May I most respectfully ask my noble friends to consider whether language of that sort is not rather calculated to create a widespread feeling of alarm, or certainly to intensify it, which I am sure is not their object? It is true that the issue of these notices of assessment of annual values, in connection with the re-assessment, has created—I am perfectly willing to admit it—a certain amount of anxiety in the public mind, judging from the letters that have appeared in the Press, and from the speeches and statements that have been made in another place. I may, of course, be wrong, but I cannot help believing that this anxiety, if not largely, at all events to a certain extent, is based upon misapprehension as to the true facts, and that some quite erroneous notions have recently gained currency on the subject. It has been suggested in the first place—these words were not used by my noble friend this afternoon—that this re-assessment is in the nature of some kind of plot by the Government, hastily and recently conceived, with a view of getting back on the one hand what they have given to the public on the other by the recent reduction of sixpence in the Income Tax. Any such suggestion has no foundation whatever in fact.

LORD ARMAGHDALE

I made no such suggestion; far from it. Whatever action may be taken by the present Government they have inherited it from their predecessors.

LORD HYLTON

I expressly said that my noble friends made no such suggestion, but the suggestion has been made in the Press, and I have no doubt that many of your Lordships have read it. This re-assessment, as a matter of fact, was determined upon by the late Government and announced to Parliament a year ago. It was announced in the Budget speech of Sir Robert Horne.

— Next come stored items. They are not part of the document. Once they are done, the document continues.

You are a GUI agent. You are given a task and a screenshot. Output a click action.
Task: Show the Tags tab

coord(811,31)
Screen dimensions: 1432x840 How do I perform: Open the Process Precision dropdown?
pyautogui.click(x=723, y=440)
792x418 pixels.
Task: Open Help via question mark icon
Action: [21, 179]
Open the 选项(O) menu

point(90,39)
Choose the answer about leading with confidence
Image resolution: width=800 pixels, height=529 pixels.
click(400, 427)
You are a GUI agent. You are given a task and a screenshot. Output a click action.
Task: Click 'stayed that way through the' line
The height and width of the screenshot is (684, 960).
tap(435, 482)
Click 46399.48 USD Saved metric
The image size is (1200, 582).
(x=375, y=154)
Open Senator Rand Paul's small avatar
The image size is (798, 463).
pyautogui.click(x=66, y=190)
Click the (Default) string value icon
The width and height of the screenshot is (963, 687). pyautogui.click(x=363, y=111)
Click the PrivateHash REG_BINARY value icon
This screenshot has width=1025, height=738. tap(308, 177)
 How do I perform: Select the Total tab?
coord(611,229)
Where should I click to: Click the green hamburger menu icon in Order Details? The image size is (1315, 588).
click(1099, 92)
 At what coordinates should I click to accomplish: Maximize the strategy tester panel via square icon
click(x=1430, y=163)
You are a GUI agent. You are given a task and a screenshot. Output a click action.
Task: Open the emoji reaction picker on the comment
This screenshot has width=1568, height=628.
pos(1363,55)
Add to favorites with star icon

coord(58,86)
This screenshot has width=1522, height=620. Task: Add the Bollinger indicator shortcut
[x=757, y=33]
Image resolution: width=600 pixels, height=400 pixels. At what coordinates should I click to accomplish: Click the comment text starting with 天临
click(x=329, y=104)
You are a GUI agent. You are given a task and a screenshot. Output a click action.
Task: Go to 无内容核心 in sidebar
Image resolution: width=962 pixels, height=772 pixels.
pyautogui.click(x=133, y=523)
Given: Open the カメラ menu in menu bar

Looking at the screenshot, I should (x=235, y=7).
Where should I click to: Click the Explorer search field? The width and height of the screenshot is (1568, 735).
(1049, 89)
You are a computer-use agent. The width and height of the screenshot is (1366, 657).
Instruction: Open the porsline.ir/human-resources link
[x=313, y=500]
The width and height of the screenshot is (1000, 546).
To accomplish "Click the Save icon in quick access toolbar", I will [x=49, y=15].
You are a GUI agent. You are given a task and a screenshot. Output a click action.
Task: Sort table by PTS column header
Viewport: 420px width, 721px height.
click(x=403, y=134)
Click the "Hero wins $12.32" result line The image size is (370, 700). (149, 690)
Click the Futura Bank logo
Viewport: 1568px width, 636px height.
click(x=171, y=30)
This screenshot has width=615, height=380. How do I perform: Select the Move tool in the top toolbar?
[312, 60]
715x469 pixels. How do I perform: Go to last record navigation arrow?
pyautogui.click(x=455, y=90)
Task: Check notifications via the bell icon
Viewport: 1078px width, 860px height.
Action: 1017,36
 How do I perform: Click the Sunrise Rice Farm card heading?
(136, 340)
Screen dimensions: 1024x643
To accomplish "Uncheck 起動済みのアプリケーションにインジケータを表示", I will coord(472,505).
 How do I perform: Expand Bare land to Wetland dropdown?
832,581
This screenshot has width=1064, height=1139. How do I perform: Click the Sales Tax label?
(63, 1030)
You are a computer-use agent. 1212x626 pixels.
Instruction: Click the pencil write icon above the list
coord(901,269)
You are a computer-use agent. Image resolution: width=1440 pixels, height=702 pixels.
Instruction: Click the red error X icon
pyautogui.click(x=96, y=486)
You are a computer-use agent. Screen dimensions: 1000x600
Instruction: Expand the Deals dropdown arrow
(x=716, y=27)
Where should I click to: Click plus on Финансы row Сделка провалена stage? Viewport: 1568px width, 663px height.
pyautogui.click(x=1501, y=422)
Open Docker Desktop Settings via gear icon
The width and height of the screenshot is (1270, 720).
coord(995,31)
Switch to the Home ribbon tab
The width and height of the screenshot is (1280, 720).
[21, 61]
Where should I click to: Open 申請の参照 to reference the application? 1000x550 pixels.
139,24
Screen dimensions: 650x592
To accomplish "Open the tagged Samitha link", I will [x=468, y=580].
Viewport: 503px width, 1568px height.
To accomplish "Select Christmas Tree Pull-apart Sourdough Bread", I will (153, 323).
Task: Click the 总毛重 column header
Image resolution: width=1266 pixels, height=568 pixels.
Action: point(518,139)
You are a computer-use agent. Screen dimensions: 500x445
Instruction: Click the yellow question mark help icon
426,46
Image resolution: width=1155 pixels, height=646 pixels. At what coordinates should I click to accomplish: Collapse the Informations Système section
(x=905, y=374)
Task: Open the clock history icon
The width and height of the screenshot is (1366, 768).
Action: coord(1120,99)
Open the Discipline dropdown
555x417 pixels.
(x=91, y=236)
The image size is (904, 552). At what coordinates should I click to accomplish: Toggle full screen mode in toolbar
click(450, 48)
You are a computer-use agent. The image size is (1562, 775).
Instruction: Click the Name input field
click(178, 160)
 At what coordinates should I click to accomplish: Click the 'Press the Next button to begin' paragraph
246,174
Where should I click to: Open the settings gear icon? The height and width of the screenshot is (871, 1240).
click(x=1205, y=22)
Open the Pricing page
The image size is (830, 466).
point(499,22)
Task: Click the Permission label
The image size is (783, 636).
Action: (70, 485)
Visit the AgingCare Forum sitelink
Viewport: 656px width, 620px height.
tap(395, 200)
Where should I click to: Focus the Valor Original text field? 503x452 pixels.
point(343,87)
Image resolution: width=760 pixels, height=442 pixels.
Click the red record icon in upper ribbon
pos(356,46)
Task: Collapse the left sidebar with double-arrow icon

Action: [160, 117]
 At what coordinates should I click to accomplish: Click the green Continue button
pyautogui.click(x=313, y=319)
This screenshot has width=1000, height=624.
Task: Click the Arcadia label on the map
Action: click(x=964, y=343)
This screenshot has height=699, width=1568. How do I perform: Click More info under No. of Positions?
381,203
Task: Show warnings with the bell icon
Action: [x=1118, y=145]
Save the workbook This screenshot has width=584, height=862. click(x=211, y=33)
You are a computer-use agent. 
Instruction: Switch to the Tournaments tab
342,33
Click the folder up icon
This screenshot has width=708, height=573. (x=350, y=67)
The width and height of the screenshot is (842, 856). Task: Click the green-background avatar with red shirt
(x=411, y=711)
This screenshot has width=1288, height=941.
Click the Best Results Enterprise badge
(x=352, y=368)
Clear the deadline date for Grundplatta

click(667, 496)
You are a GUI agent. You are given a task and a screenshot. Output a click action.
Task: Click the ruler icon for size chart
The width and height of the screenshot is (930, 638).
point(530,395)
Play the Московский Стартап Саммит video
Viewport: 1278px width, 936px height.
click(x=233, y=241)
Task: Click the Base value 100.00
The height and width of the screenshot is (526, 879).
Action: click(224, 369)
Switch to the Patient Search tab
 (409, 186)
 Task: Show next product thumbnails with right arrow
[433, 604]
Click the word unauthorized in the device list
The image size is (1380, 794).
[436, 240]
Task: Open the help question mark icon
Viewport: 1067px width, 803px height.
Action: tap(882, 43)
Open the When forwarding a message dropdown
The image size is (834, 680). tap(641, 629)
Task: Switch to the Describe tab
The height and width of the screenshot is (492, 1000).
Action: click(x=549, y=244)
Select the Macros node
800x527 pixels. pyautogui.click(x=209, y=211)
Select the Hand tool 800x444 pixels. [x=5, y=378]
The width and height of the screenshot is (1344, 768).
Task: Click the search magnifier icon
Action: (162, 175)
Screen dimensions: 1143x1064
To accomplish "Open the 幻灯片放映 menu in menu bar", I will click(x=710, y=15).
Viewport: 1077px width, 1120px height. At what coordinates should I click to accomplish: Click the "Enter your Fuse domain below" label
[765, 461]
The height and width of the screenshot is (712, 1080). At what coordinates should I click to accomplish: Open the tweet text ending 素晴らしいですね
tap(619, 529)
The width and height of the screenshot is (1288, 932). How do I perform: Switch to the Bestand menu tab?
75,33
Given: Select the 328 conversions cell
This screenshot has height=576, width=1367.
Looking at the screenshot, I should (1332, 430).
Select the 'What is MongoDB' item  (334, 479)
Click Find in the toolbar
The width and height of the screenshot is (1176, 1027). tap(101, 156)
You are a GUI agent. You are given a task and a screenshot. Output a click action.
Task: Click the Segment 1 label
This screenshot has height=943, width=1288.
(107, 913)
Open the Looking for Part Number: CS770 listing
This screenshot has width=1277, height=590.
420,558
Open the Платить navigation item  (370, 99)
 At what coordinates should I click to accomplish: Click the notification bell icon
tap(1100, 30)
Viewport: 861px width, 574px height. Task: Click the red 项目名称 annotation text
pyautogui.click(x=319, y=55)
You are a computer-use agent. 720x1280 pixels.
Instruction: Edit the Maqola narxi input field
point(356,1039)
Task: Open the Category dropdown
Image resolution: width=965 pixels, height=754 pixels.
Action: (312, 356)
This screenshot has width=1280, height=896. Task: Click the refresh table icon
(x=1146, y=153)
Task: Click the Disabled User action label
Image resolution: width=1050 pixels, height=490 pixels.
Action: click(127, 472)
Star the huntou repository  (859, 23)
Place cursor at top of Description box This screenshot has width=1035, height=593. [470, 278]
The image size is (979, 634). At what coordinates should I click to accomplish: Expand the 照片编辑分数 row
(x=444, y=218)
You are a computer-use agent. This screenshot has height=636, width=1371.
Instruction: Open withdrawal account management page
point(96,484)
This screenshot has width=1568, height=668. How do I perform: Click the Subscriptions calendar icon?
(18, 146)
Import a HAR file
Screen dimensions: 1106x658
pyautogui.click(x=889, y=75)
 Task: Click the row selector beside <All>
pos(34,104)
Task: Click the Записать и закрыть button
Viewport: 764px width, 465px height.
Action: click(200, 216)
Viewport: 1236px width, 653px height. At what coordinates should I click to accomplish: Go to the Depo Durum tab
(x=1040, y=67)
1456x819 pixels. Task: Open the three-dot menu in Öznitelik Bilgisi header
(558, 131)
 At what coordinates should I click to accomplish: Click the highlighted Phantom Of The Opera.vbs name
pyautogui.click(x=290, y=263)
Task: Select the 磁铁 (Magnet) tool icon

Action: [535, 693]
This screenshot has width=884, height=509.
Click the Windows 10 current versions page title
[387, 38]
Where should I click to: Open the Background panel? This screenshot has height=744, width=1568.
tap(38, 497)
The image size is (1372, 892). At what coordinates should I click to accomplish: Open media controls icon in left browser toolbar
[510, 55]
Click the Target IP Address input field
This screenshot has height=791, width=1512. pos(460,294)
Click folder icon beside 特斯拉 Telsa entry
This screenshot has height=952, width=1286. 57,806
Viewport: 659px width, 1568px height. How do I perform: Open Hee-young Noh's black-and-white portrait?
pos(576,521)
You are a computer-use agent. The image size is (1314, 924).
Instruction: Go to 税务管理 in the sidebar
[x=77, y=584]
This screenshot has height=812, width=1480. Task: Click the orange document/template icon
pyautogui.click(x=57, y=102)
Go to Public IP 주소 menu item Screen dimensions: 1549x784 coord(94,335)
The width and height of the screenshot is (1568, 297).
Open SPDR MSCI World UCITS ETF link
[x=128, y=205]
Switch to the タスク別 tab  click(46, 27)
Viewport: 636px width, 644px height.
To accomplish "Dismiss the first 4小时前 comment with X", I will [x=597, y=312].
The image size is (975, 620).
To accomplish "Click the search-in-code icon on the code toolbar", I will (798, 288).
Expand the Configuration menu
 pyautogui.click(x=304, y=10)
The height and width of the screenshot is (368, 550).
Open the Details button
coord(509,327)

It was approved by the last Parliament, and when I say it was approved I say so because that Parliament passed certain legislation affecting the procedure, although in no way the basis, of the re-assessment that was to take place. I will refer noble Lords more particularly to Section 32 of the Finance Act of last year. The position at the time when the last Parliament reached that decision was as follows: The assessment to Income Tax under Schedule A, had, by the usual clause in the annual Finance Act, been continued in force since the last re-assessment, which was made as far back as 1910. The tax was therefore being collected on an assessment which had become out-of-date and inadequate. In the ordinary course re-assessments are made every five years, and but for the war they would have been made in the years 1915 and 1920. The war made it impossible to undertake the task of dealing with such an enormous amount of property in those years. The area thus waiting to be re-assessed was the country outside the Metropolis. In the Metropolis, as noble Lords have pointed out, and as many who are interested in the subject know, there is only one basis for rating and Imperial Taxes and as a matter of fact the valuations were made in London in the years 1915 and 1920. I dare say many of your Lordships who own London houses will remember when the last revaluation took place. I do not know what was your experience on that occasion, but I have no reason to believe, and I have never heard, that any general friction took place over that revaluation in the Metropolis. I therefore venture to hope that there will be no great amount of friction eventually taking place over the revaluation which has now to be carried out over the rest of the country.

LORD PARMOOR

The noble Lord forgets that the valuation in London is on an entirely different basis from the valuation outside the Metropolis.

LORD HYLTON

Of course, I know the basis is different, but objections are made in London to the re-assessment, just the same as objections may be made in the country. All valuations made in London are not accepted at once.

VISCOUNT LONG OF WRAXALL

I hope the noble Lord will forgive me if I interrupt, but really he has mistaken what at all events is my attitude and the attitude of those who hold the same view. We do not object to the amount of the valuation, supposing it to be the right one, but we are objecting to the hopelessly confused and variable methods by which assessments are arrived at, and what we advocate is the assimilation of the system prevailing in the country outside to that which prevails in the Metropolis.

LORD HYLTON

I will come to the point raised by the noble Viscount later. To resume what I was saying, owing to the unavoidable postponement of the re-assessment in the country since the war, property has hitherto been paying tax on the basis of the annual values fixed in 1910. In many cases those values do not reflect—they cannot reflect—the considerable changes in value which have taken place in the interval. My noble friend Lord Armaghdale, in his Question, says that the public are without any information as to the basis on which the assessment is made. As early as the latter part of the summer of last year, or the early part of the autumn, the forms were being gradually issued, calling on owners and occupiers of property to furnish particulars of rents or annual values specifically for the purpose of this re-assessment. These returns have, for the greater part, been furnished and examined, and, together with other information in the possession of the Inland Revenue Authorities, including particulars of current rating values, they have provided the basis for the assessments of which notice has now been given.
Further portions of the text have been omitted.